╭─ INPUT ROWS

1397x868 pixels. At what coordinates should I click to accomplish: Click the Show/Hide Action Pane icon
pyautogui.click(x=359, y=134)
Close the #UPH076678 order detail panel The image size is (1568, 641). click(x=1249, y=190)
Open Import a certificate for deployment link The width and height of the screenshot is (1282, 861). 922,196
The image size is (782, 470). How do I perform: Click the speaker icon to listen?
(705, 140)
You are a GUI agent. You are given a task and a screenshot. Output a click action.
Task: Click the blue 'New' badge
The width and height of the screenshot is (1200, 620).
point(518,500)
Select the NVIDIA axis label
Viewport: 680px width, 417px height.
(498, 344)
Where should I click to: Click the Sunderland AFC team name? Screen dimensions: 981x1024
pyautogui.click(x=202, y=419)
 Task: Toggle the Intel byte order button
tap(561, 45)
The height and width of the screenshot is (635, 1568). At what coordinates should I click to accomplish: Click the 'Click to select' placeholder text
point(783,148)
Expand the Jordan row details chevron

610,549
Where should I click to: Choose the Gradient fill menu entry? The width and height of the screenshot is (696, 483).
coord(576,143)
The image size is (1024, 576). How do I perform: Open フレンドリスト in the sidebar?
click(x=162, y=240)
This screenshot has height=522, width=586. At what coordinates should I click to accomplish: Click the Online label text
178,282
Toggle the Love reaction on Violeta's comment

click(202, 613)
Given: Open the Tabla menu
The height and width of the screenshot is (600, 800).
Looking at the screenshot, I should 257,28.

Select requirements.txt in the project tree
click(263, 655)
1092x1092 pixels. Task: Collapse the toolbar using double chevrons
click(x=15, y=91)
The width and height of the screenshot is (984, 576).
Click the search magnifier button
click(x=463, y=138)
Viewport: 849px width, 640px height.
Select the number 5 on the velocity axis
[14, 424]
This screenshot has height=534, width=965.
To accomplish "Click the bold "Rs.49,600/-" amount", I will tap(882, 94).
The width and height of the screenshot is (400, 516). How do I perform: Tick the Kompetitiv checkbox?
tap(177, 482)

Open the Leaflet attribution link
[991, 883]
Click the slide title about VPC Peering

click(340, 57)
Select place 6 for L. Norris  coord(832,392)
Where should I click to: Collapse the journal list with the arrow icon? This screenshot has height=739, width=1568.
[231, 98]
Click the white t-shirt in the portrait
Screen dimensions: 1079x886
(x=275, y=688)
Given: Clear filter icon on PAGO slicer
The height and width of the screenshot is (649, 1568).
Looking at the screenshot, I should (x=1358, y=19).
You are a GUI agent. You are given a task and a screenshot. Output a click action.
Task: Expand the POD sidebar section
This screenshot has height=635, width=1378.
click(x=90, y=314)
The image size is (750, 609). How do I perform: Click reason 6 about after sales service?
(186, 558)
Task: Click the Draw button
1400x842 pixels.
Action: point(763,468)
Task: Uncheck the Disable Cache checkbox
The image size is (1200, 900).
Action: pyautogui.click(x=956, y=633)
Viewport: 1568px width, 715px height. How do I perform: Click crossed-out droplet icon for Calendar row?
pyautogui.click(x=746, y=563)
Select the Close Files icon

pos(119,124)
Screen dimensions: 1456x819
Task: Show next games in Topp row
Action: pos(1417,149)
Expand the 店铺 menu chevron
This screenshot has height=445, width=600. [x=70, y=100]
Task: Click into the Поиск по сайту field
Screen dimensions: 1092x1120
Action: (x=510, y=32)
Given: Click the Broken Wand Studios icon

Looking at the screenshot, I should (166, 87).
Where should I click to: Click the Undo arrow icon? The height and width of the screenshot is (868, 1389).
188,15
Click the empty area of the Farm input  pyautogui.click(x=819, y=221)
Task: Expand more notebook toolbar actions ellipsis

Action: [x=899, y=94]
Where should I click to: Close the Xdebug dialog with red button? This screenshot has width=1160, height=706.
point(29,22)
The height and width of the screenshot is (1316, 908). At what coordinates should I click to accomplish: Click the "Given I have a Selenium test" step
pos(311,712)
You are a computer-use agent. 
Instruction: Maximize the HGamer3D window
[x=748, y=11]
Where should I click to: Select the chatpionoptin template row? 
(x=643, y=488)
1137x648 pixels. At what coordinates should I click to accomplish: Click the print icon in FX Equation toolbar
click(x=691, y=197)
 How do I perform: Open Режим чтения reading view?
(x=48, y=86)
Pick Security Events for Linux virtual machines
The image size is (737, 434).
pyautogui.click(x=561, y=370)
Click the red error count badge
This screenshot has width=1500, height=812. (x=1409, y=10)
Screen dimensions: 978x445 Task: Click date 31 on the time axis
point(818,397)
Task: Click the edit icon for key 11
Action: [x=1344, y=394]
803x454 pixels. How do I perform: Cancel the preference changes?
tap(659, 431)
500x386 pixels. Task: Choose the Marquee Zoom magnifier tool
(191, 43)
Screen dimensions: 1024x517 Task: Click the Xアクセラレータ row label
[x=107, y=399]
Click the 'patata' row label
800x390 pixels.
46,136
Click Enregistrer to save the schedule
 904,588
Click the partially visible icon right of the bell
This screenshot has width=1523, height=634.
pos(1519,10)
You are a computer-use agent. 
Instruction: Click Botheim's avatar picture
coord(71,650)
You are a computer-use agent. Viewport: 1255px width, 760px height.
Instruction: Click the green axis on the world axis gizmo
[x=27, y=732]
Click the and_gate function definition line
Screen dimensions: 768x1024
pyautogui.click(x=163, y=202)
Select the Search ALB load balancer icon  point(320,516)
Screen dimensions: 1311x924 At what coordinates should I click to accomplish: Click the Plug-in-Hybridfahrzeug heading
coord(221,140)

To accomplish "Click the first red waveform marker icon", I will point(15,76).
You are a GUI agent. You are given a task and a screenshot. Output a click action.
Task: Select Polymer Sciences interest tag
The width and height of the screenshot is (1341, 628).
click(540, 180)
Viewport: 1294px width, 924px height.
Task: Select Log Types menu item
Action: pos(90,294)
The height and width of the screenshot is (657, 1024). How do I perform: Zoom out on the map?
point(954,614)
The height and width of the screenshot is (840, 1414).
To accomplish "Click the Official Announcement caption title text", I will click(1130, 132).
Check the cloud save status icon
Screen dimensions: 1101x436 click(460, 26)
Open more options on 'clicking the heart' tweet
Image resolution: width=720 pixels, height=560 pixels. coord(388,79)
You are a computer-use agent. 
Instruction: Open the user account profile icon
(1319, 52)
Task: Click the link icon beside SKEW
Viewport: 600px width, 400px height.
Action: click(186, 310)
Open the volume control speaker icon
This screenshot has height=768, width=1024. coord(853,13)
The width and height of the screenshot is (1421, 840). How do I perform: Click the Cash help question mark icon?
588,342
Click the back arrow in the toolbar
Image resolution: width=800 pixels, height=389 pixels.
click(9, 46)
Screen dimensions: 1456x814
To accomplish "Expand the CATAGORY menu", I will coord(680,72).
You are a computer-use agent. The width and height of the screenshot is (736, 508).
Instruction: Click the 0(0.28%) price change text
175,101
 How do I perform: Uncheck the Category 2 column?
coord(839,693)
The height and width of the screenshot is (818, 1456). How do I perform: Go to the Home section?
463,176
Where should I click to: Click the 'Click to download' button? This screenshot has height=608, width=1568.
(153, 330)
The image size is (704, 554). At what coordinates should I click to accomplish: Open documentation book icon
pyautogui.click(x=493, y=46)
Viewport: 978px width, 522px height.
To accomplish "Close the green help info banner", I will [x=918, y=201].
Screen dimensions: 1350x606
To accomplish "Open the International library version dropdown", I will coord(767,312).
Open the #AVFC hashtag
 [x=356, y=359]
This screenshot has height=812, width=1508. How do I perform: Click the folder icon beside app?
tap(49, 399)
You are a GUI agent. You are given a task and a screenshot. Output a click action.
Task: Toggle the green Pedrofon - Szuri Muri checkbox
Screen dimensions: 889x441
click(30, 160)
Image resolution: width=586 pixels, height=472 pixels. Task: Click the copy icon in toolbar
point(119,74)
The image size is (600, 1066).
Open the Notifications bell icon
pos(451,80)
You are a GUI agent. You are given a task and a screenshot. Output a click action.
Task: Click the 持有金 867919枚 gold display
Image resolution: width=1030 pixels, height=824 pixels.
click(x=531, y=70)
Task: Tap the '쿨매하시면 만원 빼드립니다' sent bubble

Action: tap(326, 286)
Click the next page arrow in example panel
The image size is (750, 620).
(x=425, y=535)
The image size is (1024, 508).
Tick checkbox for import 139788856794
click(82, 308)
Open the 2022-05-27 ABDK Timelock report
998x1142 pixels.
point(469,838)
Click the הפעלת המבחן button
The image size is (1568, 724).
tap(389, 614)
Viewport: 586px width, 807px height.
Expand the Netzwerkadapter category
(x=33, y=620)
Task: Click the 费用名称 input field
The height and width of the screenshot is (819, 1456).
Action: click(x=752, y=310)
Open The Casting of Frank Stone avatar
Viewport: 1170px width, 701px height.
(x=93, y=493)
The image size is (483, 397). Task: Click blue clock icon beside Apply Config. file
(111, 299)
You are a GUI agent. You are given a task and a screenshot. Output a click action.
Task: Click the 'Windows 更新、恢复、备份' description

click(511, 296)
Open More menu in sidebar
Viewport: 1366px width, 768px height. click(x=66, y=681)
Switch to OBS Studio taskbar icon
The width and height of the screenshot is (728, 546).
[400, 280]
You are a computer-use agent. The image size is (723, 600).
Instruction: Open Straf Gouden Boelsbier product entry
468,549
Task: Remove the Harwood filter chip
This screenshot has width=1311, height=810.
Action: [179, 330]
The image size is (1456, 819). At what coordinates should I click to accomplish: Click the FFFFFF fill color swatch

╰─

§ **BRIEF**: Rewrite the rows starting with the line that contains "This screenshot has height=534, width=965." and going on through the line that contains "Looking at the screenshot, I should (166, 87)." as a Markdown table with the columns Row and Line, numbering each row and leaving out blank lines.

§ **ANSWER TO THIS EXERCISE**:
| Row | Line |
|---|---|
| 1 | This screenshot has height=534, width=965. |
| 2 | To accomplish "Click the bold "Rs.49,600/-" amount", I will tap(882, 94). |
| 3 | The width and height of the screenshot is (400, 516). How do I perform: Tick the Kompetitiv checkbox? |
| 4 | tap(177, 482) |
| 5 | Open the Leaflet attribution link |
| 6 | [991, 883] |
| 7 | Click the slide title about VPC Peering |
| 8 | click(340, 57) |
| 9 | Select place 6 for L. Norris  coord(832,392) |
| 10 | Where should I click to: Collapse the journal list with the arrow icon? This screenshot has height=739, width=1568. |
| 11 | [231, 98] |
| 12 | Click the white t-shirt in the portrait |
| 13 | Screen dimensions: 1079x886 |
| 14 | (x=275, y=688) |
| 15 | Given: Clear filter icon on PAGO slicer |
| 16 | The height and width of the screenshot is (649, 1568). |
| 17 | Looking at the screenshot, I should (x=1358, y=19). |
| 18 | You are a GUI agent. You are given a task and a screenshot. Output a click action. |
| 19 | Task: Expand the POD sidebar section |
| 20 | This screenshot has height=635, width=1378. |
| 21 | click(x=90, y=314) |
| 22 | The image size is (750, 609). How do I perform: Click reason 6 about after sales service? |
| 23 | (186, 558) |
| 24 | Task: Click the Draw button |
| 25 | 1400x842 pixels. |
| 26 | Action: point(763,468) |
| 27 | Task: Uncheck the Disable Cache checkbox |
| 28 | The image size is (1200, 900). |
| 29 | Action: pyautogui.click(x=956, y=633) |
| 30 | Viewport: 1568px width, 715px height. How do I perform: Click crossed-out droplet icon for Calendar row? |
| 31 | pyautogui.click(x=746, y=563) |
| 32 | Select the Close Files icon |
| 33 | pos(119,124) |
| 34 | Screen dimensions: 1456x819 |
| 35 | Task: Show next games in Topp row |
| 36 | Action: pos(1417,149) |
| 37 | Expand the 店铺 menu chevron |
| 38 | This screenshot has height=445, width=600. [x=70, y=100] |
| 39 | Task: Click into the Поиск по сайту field |
| 40 | Screen dimensions: 1092x1120 |
| 41 | Action: (x=510, y=32) |
| 42 | Given: Click the Broken Wand Studios icon |
| 43 | Looking at the screenshot, I should (166, 87). |